▶ [Problems and tasks]:
1. In the blog post below about Gamera and keeping track of story notes, how tall does the writer say Gamera is?
2. Pick up the blog post below about Gamera and keeping track of story notes, and continue it from its final sentence.

Lately, thanks to the low company I keep (i.e., my fannish friends) (hey, their tastes are low enough they hang out with me) I’ve had a ditty stuck in my mind from an old Mystery Science Theater 3000 episode that featured a Gamera movie:

Gamera is good to eat,
Gamera is full of meat!

Now while the first contention is at best unproven, the second is surely true. Yet I wonder how well advised one would be to sing that song in the actual presence of Gamera:

He thinks you\'re pretty tasty, too.

(thanks to: http://markvine.com/Photo_Kaiju.htm)

I mean, look at him. Looks a bit, well, cranky, doesn’t he? And never forget, he’s over 200 feet tall. Mightn’t singing such a song remind him that you yourself are full of meat, good to eat, and nicely bite-sized?

It’s important to think of these things. Yes? Yes?

===

On what I hope’s a more serious note, anyway, I have a plea for all my friends and readers who are also writers – I know some of you are lurking out there. Really.

Which is: how do you keep straight the proliferation of facts – well, facts within your ficton – which you generate in the course of writing a book? Your characters, primarily: their histories, their traits, their interactions, their loves and grudges and weird little habits?

And also, since I like to create fully-textured worlds for my people to play in, what about those details? Is there some system, some software, to help keep it all straight?

I tend to generate vast amounts of notes in my writing. In the past I’ve let myself get completely out of hand, overwhelmed myself with note-writing. My long-awaited (by some, anyway; humor me on this, anyway) novel The War for America generated tons of notes. I must have, literally, a million words of notes. I also ground out 300K words of fiction before the motor seized.

▶ [Records]:
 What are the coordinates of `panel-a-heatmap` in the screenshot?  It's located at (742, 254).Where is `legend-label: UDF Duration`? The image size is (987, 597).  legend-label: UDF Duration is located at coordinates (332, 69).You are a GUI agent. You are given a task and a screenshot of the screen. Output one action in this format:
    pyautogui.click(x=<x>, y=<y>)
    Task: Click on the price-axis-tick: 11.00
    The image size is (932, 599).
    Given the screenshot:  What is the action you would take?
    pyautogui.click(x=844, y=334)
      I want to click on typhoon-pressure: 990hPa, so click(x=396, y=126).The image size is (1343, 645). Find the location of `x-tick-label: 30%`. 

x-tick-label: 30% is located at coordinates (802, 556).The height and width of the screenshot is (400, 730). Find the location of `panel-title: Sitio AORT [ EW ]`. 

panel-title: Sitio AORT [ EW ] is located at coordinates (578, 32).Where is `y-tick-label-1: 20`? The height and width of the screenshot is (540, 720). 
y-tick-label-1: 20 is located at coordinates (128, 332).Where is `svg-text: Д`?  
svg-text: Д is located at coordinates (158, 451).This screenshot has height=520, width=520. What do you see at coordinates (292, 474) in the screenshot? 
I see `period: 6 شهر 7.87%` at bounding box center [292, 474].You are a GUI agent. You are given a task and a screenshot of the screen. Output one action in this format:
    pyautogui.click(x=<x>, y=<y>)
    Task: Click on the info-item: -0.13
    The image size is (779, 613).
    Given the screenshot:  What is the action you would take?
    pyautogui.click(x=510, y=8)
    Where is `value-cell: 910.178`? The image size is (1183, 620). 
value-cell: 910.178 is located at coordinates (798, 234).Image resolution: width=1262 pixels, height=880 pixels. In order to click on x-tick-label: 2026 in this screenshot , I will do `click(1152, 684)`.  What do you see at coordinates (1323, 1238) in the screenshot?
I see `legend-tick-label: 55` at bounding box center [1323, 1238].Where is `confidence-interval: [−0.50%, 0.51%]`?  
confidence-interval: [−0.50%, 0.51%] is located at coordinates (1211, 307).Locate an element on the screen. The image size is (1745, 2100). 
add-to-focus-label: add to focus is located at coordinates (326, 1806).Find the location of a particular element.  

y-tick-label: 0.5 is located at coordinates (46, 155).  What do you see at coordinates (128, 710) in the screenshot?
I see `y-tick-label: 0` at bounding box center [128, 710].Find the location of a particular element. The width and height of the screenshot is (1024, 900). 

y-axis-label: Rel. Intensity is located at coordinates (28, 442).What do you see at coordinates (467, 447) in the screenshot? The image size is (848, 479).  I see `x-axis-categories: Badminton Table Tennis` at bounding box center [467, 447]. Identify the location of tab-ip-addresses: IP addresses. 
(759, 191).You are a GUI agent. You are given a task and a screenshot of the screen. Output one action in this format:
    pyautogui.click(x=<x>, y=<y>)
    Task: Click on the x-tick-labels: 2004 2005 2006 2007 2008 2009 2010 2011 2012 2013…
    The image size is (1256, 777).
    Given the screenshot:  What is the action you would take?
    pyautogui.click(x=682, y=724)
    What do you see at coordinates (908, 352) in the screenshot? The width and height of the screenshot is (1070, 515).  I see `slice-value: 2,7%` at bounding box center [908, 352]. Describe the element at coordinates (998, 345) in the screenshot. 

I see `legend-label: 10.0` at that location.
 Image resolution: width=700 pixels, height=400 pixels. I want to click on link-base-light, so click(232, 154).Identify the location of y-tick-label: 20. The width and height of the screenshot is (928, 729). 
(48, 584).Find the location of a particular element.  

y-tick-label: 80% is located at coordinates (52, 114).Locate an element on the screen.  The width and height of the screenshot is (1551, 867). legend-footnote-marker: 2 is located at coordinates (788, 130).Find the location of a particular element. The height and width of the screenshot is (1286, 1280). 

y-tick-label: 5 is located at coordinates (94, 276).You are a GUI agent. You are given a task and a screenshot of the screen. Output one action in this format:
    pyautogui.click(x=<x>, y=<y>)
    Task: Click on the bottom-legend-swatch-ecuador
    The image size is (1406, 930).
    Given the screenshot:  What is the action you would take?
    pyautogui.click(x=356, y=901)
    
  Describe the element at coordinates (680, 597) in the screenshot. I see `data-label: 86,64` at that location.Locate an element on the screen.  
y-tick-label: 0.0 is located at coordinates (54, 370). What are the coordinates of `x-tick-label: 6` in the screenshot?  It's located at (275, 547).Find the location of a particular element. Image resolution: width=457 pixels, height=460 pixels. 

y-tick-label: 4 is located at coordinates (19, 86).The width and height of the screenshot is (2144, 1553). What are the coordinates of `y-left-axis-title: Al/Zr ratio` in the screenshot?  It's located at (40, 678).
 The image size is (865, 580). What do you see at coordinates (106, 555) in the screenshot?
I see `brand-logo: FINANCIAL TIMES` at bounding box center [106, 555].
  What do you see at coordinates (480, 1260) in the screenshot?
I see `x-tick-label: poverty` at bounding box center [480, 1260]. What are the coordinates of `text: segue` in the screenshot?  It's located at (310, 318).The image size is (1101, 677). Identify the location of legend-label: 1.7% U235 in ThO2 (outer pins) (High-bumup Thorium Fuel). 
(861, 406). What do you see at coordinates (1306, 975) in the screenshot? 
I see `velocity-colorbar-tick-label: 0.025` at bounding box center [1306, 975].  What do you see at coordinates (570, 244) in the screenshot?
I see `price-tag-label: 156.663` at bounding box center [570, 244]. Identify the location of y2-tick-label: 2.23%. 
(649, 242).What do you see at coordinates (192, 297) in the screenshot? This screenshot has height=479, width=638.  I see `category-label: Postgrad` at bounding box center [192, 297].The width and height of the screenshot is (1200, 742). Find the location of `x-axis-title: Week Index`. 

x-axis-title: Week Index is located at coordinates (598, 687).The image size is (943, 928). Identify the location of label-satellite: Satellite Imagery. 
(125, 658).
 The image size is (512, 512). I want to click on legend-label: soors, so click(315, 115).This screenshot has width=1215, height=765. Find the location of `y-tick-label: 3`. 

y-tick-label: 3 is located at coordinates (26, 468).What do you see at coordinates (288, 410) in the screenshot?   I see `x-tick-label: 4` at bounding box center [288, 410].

▶ [Answers provided]:
1. Over 200 feet tall.

2.
Now one problem with this of course was that this book was an experiment in writing without doing a detailed synopsis in advance. Bad idea: lesson learned. While I can’t and constitutionally won’t tolerate too much structure I need some or I just get a vast amorphous Cthulhuvian mass … like the manuscript for WAR4AM. I can alter the framework, and indeed usually have to: I experience over and over and will someday (soon, dammit!) actually learn the lesson that I don’t really know the story until I’ve told it once. But without some kind of good idea where I’m going, I find I go: nowhere.

Anyway, I also know that note-taking, or rather, note-making, is a trap: it’s fun, and it’s easier than writing actual story. By which I mean: safer. No one will read it and *gasp!* criticize it. (Except I intend eventually to start making some of my note files available online to enhance the reading experience of some of my books, starting with DinoLords, for them as wants it.)

I of course have to walk a thin edge, teetering between not having sufficient depth and detail to make my worlds verisimilitudinous – no matter how fantastic they are, I want them believable readable with minimum suspension of disbelief – and spending all my time happily jotting notes that no one will read until I’m dead. At which point my literary executor will gaze upon their vast and pullulating mass, grunt, and hit “delete.”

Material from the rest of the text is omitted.